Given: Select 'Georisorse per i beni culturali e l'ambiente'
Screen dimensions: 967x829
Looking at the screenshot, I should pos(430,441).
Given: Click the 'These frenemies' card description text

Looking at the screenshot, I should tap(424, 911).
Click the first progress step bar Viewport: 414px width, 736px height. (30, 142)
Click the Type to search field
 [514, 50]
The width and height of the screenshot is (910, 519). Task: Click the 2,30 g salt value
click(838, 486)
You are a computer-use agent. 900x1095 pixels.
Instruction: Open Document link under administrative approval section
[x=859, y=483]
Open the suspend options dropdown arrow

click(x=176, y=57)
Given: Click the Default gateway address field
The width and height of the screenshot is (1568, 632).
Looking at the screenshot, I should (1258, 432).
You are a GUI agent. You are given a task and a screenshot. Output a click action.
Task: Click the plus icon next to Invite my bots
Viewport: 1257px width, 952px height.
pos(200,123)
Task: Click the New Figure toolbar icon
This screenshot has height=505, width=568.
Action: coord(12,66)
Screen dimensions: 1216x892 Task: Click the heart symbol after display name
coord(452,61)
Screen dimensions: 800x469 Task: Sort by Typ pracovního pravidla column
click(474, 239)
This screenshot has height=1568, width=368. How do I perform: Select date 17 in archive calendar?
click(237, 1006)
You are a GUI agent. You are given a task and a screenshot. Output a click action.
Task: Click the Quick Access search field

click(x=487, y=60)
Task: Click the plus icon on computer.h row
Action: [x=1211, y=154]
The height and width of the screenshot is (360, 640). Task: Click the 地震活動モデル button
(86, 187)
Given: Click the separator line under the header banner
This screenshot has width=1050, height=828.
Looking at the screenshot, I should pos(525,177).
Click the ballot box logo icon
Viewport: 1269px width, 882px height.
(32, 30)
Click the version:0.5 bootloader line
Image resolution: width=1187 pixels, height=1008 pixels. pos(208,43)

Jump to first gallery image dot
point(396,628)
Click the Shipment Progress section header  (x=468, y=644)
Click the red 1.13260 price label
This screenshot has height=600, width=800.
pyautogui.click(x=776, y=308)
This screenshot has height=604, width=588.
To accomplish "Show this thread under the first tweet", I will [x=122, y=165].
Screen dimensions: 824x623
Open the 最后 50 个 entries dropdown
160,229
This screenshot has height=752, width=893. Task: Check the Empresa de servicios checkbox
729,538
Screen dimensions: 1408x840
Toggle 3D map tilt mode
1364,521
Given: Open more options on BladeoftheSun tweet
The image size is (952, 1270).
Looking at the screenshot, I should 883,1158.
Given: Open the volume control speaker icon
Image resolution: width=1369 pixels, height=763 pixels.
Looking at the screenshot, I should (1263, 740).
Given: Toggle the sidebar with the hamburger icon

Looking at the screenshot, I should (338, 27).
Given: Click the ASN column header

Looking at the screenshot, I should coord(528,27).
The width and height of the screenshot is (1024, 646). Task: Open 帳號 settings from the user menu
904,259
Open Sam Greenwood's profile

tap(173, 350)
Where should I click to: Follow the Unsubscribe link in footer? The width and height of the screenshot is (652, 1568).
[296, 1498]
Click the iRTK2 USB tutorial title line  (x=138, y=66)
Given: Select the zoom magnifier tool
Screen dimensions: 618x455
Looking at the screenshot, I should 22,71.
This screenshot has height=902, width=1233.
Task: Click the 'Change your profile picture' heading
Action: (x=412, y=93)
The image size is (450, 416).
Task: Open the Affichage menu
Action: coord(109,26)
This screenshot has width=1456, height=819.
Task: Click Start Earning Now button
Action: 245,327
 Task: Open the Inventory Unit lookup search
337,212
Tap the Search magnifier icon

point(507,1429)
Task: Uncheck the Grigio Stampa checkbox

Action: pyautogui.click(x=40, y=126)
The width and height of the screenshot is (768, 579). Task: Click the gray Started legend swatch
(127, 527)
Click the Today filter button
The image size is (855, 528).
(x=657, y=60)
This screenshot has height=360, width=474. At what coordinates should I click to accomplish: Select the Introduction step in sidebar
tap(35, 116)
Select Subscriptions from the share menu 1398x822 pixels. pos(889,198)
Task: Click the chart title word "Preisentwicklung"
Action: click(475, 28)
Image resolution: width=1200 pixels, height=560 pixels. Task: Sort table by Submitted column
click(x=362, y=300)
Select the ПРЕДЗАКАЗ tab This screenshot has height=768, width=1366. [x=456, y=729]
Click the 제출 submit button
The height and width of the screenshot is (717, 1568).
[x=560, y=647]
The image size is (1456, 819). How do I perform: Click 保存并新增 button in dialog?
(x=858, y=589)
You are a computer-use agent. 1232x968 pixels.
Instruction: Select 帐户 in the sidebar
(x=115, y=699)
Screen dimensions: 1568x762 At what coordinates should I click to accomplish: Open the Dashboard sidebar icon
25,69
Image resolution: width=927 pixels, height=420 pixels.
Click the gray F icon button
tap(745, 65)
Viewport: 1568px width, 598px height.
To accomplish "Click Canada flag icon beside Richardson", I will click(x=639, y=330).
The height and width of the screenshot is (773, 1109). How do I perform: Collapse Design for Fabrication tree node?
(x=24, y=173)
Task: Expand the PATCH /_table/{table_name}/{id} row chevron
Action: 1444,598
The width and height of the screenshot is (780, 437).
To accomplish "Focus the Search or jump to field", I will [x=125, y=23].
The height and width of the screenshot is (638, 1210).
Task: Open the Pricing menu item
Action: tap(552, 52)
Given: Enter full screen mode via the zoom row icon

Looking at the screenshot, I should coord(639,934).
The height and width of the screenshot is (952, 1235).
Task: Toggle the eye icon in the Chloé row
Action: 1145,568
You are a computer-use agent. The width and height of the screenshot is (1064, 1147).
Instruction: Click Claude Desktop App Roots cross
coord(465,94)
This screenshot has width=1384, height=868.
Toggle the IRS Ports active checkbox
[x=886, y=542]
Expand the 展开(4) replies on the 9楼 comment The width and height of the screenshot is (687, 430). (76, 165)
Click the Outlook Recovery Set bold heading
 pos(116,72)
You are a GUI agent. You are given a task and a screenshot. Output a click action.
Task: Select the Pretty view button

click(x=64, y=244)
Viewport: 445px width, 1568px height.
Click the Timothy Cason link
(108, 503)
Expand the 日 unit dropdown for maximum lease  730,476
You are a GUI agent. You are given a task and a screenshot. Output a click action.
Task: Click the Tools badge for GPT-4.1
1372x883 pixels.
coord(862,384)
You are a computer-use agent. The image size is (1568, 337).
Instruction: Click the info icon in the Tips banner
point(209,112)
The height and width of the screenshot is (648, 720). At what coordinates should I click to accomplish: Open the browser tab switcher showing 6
..........
== Work request ==
Your answer must be the line containing "1372x883 pixels." through the last line above, copied exactly, with nothing added.

== Finished exercise ==
1372x883 pixels.
coord(862,384)
You are a computer-use agent. The image size is (1568, 337).
Instruction: Click the info icon in the Tips banner
point(209,112)
The height and width of the screenshot is (648, 720). At what coordinates should I click to accomplish: Open the browser tab switcher showing 6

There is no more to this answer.